▶ [What you are asked to do] Set the entries below down again, please. Match them exactly.

▶ [Extracted material]
☆ ☆ ☆
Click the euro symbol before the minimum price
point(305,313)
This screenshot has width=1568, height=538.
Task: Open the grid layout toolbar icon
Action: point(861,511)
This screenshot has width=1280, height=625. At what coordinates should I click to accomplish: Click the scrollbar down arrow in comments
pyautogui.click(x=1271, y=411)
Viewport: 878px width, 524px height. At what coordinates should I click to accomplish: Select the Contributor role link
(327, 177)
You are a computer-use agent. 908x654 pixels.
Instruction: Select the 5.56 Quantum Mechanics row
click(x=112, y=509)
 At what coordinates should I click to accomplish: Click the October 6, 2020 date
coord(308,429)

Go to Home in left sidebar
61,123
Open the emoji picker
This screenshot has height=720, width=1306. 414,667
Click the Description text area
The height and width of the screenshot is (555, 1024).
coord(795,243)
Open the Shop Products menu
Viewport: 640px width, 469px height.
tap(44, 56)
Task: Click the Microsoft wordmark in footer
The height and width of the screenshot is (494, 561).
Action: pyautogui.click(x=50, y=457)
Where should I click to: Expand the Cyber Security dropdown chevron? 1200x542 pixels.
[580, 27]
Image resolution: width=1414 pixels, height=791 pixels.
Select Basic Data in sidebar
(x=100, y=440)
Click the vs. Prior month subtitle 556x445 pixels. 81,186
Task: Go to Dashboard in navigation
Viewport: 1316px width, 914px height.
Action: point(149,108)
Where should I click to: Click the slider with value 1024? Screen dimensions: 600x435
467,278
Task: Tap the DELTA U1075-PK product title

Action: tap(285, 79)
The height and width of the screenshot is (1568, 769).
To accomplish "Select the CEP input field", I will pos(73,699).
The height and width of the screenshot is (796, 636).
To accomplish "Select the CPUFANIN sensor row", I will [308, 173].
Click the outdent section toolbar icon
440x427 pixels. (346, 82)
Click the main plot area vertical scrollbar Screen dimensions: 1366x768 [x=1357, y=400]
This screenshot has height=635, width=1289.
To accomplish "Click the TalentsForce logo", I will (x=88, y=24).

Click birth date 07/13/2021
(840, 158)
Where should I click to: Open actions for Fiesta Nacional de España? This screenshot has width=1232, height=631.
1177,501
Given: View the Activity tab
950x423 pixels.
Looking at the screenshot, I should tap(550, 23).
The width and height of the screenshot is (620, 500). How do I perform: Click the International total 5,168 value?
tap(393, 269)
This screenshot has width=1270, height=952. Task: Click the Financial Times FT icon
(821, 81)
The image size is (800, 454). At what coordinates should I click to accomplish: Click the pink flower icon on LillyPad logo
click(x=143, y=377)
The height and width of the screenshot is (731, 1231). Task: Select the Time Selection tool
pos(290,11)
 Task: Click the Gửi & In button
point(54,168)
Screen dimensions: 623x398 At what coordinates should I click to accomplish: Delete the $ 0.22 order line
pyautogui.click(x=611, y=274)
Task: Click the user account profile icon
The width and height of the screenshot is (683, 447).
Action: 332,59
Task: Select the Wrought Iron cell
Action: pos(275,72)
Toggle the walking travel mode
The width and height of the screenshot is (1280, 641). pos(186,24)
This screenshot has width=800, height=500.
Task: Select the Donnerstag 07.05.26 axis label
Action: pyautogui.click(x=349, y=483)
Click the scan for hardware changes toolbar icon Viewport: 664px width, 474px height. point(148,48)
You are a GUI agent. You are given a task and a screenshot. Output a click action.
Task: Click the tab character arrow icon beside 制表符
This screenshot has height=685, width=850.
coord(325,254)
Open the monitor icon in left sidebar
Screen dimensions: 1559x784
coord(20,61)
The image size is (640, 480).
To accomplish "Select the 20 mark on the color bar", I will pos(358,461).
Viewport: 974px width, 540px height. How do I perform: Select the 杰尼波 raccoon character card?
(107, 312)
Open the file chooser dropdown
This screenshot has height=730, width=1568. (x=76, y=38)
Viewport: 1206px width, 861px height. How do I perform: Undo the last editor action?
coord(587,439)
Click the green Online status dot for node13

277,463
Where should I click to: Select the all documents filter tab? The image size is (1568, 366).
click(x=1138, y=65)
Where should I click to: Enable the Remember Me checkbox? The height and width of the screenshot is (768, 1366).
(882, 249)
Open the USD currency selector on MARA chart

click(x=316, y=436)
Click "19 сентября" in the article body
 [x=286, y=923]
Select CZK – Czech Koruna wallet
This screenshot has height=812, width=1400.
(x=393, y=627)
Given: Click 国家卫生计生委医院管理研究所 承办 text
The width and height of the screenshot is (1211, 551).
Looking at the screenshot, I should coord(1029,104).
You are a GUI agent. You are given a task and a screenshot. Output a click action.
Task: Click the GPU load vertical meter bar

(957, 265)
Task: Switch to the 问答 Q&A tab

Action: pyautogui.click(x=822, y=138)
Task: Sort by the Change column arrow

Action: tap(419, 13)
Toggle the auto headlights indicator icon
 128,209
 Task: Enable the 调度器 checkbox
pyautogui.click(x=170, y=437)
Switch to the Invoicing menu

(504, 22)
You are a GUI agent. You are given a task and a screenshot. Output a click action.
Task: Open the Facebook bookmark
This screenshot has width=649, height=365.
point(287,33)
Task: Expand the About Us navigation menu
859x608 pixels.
☆ ☆ ☆
▶ [Answer for this exercise]
Click the euro symbol before the minimum price
point(305,313)
This screenshot has width=1568, height=538.
Task: Open the grid layout toolbar icon
Action: point(861,511)
This screenshot has width=1280, height=625. At what coordinates should I click to accomplish: Click the scrollbar down arrow in comments
pyautogui.click(x=1271, y=411)
Viewport: 878px width, 524px height. At what coordinates should I click to accomplish: Select the Contributor role link
(327, 177)
You are a computer-use agent. 908x654 pixels.
Instruction: Select the 5.56 Quantum Mechanics row
click(x=112, y=509)
 At what coordinates should I click to accomplish: Click the October 6, 2020 date
coord(308,429)

Go to Home in left sidebar
61,123
Open the emoji picker
This screenshot has height=720, width=1306. 414,667
Click the Description text area
The height and width of the screenshot is (555, 1024).
coord(795,243)
Open the Shop Products menu
Viewport: 640px width, 469px height.
tap(44, 56)
Task: Click the Microsoft wordmark in footer
The height and width of the screenshot is (494, 561).
Action: pyautogui.click(x=50, y=457)
Where should I click to: Expand the Cyber Security dropdown chevron? 1200x542 pixels.
[580, 27]
Image resolution: width=1414 pixels, height=791 pixels.
Select Basic Data in sidebar
(x=100, y=440)
Click the vs. Prior month subtitle 556x445 pixels. 81,186
Task: Go to Dashboard in navigation
Viewport: 1316px width, 914px height.
Action: point(149,108)
Where should I click to: Click the slider with value 1024? Screen dimensions: 600x435
467,278
Task: Tap the DELTA U1075-PK product title

Action: tap(285, 79)
The height and width of the screenshot is (1568, 769).
To accomplish "Select the CEP input field", I will pos(73,699).
The height and width of the screenshot is (796, 636).
To accomplish "Select the CPUFANIN sensor row", I will [308, 173].
Click the outdent section toolbar icon
440x427 pixels. (346, 82)
Click the main plot area vertical scrollbar Screen dimensions: 1366x768 [x=1357, y=400]
This screenshot has height=635, width=1289.
To accomplish "Click the TalentsForce logo", I will (x=88, y=24).

Click birth date 07/13/2021
(840, 158)
Where should I click to: Open actions for Fiesta Nacional de España? This screenshot has width=1232, height=631.
1177,501
Given: View the Activity tab
950x423 pixels.
Looking at the screenshot, I should tap(550, 23).
The width and height of the screenshot is (620, 500). How do I perform: Click the International total 5,168 value?
tap(393, 269)
This screenshot has width=1270, height=952. Task: Click the Financial Times FT icon
(821, 81)
The image size is (800, 454). At what coordinates should I click to accomplish: Click the pink flower icon on LillyPad logo
click(x=143, y=377)
The height and width of the screenshot is (731, 1231). Task: Select the Time Selection tool
pos(290,11)
 Task: Click the Gửi & In button
point(54,168)
Screen dimensions: 623x398 At what coordinates should I click to accomplish: Delete the $ 0.22 order line
pyautogui.click(x=611, y=274)
Task: Click the user account profile icon
The width and height of the screenshot is (683, 447).
Action: 332,59
Task: Select the Wrought Iron cell
Action: pos(275,72)
Toggle the walking travel mode
The width and height of the screenshot is (1280, 641). pos(186,24)
This screenshot has width=800, height=500.
Task: Select the Donnerstag 07.05.26 axis label
Action: pyautogui.click(x=349, y=483)
Click the scan for hardware changes toolbar icon Viewport: 664px width, 474px height. point(148,48)
You are a GUI agent. You are given a task and a screenshot. Output a click action.
Task: Click the tab character arrow icon beside 制表符
This screenshot has height=685, width=850.
coord(325,254)
Open the monitor icon in left sidebar
Screen dimensions: 1559x784
coord(20,61)
The image size is (640, 480).
To accomplish "Select the 20 mark on the color bar", I will pos(358,461).
Viewport: 974px width, 540px height. How do I perform: Select the 杰尼波 raccoon character card?
(107, 312)
Open the file chooser dropdown
This screenshot has height=730, width=1568. (x=76, y=38)
Viewport: 1206px width, 861px height. How do I perform: Undo the last editor action?
coord(587,439)
Click the green Online status dot for node13

277,463
Where should I click to: Select the all documents filter tab? The image size is (1568, 366).
click(x=1138, y=65)
Where should I click to: Enable the Remember Me checkbox? The height and width of the screenshot is (768, 1366).
(882, 249)
Open the USD currency selector on MARA chart

click(x=316, y=436)
Click "19 сентября" in the article body
 [x=286, y=923]
Select CZK – Czech Koruna wallet
This screenshot has height=812, width=1400.
(x=393, y=627)
Given: Click 国家卫生计生委医院管理研究所 承办 text
The width and height of the screenshot is (1211, 551).
Looking at the screenshot, I should coord(1029,104).
You are a GUI agent. You are given a task and a screenshot. Output a click action.
Task: Click the GPU load vertical meter bar

(957, 265)
Task: Switch to the 问答 Q&A tab

Action: pyautogui.click(x=822, y=138)
Task: Sort by the Change column arrow

Action: tap(419, 13)
Toggle the auto headlights indicator icon
 128,209
 Task: Enable the 调度器 checkbox
pyautogui.click(x=170, y=437)
Switch to the Invoicing menu

(504, 22)
You are a GUI agent. You are given a task and a screenshot. Output a click action.
Task: Open the Facebook bookmark
This screenshot has width=649, height=365.
point(287,33)
Task: Expand the About Us navigation menu
859x608 pixels.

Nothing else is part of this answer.